* Document segment
Intellectual Property Law

AT&T Incident Settlement: $177M Fund, Eligibility and Claims

AT&T agreed to a $177 million settlement over its 2024 data breaches. Here's who qualifies, how much you could receive, and how to file a claim.

AT&T agreed to pay $177 million to settle class action litigation over two major data breaches disclosed in 2024, one exposing Social Security numbers and personal details of roughly 73 million people and another compromising call and text records of nearly all its wireless customers. The settlement, reached in March 2025 and preliminarily approved by a federal judge in June 2025, covers two distinct groups of affected consumers and remains pending final court approval as of mid-2026.

The Two Data Breaches

The settlement resolves claims arising from two separate security incidents that AT&T disclosed within months of each other in 2024. Though both involved customer data, the nature of what was exposed and how it happened differed significantly.

The March 2024 Breach

On March 30, 2024, AT&T confirmed that a data set containing information on approximately 73 million people had surfaced on the dark web. The affected group included about 7.6 million current account holders and 65.4 million former ones. The exposed data appeared to date from 2019 or earlier and included Social Security numbers, passcodes, names, addresses, phone numbers, email addresses, dates of birth, and billing account numbers.

AT&T said at the time that it had no evidence of unauthorized access to its own systems resulting in the data’s exfiltration, and that it was still assessing whether the information originated from AT&T directly or from one of its vendors. The company launched an investigation with internal and external cybersecurity experts, reset passcodes for affected current customers, and offered credit monitoring to impacted individuals.

* Requests
a: Answer these questions using the AT&T settlement article:
(i) How much did AT&T agree to pay to settle the class action litigation?
(ii) On what date did AT&T confirm that the data set had surfaced on the dark web?
(iii) About how many former account holders were among the affected group in the March 2024 breach?
b: In the AT&T settlement article, turn the paragraph beginning "AT&T said at the time" into a short bulleted list that keeps its main facts.
The entries after this point come from a different source than the AT&T settlement article.

* Data lines
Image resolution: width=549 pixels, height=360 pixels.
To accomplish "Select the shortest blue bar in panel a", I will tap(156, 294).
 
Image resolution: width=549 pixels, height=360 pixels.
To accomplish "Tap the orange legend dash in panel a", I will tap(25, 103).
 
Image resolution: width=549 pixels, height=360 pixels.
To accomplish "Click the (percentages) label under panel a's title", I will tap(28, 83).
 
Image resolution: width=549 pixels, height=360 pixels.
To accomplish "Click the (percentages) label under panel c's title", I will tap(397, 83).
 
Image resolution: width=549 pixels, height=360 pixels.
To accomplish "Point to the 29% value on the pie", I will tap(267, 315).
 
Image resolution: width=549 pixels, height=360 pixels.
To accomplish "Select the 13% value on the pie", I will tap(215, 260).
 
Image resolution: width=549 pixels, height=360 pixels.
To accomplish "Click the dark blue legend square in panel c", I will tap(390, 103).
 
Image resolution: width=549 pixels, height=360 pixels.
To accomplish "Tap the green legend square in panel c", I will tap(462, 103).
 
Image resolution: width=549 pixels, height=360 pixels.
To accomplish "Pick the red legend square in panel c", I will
--
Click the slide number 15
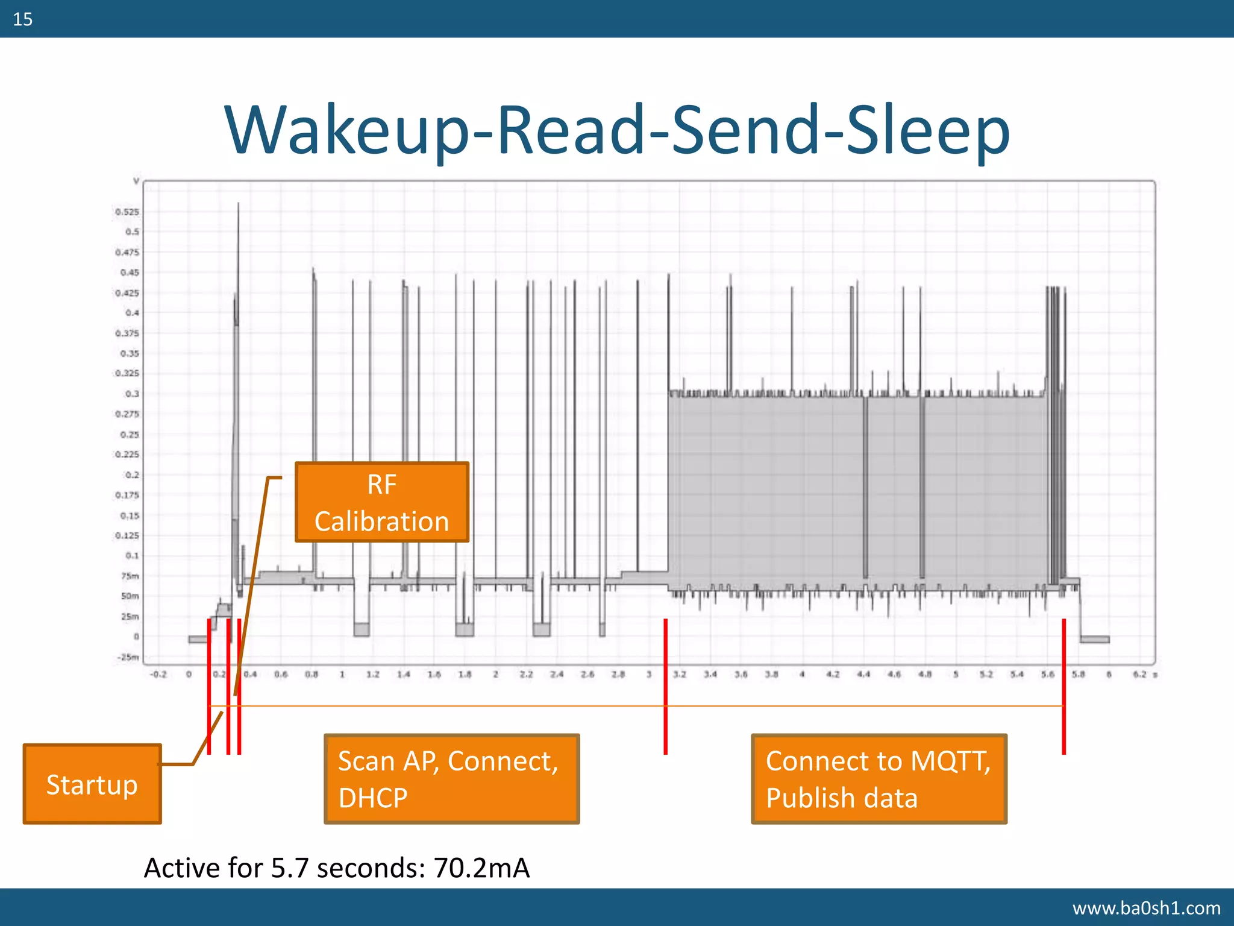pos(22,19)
---
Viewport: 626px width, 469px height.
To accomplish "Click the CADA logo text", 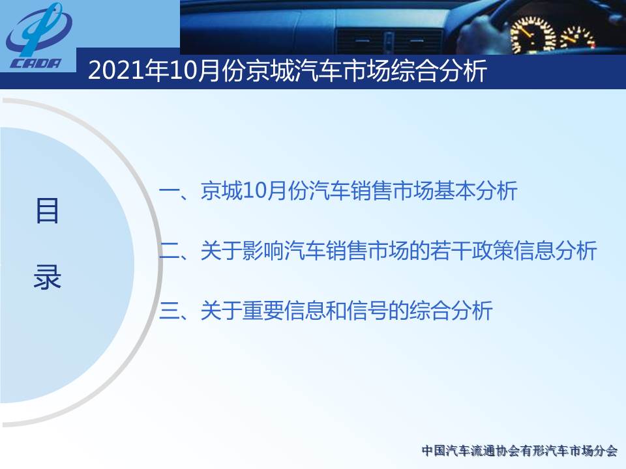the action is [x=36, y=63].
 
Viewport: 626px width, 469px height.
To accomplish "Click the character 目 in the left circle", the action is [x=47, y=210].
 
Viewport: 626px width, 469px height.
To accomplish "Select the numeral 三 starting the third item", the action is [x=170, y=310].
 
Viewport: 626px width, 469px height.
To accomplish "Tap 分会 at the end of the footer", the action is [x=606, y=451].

* The results
a:
(i) $177 million
(ii) March 30, 2024
(iii) About 65.4 million

b:
- AT&T said it had no evidence that unauthorized access to its own systems led to the data's exfiltration.
- It was still assessing whether the information came from AT&T directly or from one of its vendors.
- It launched an investigation with internal and external cybersecurity experts.
- It reset passcodes for affected current customers.
- It offered credit monitoring to impacted individuals.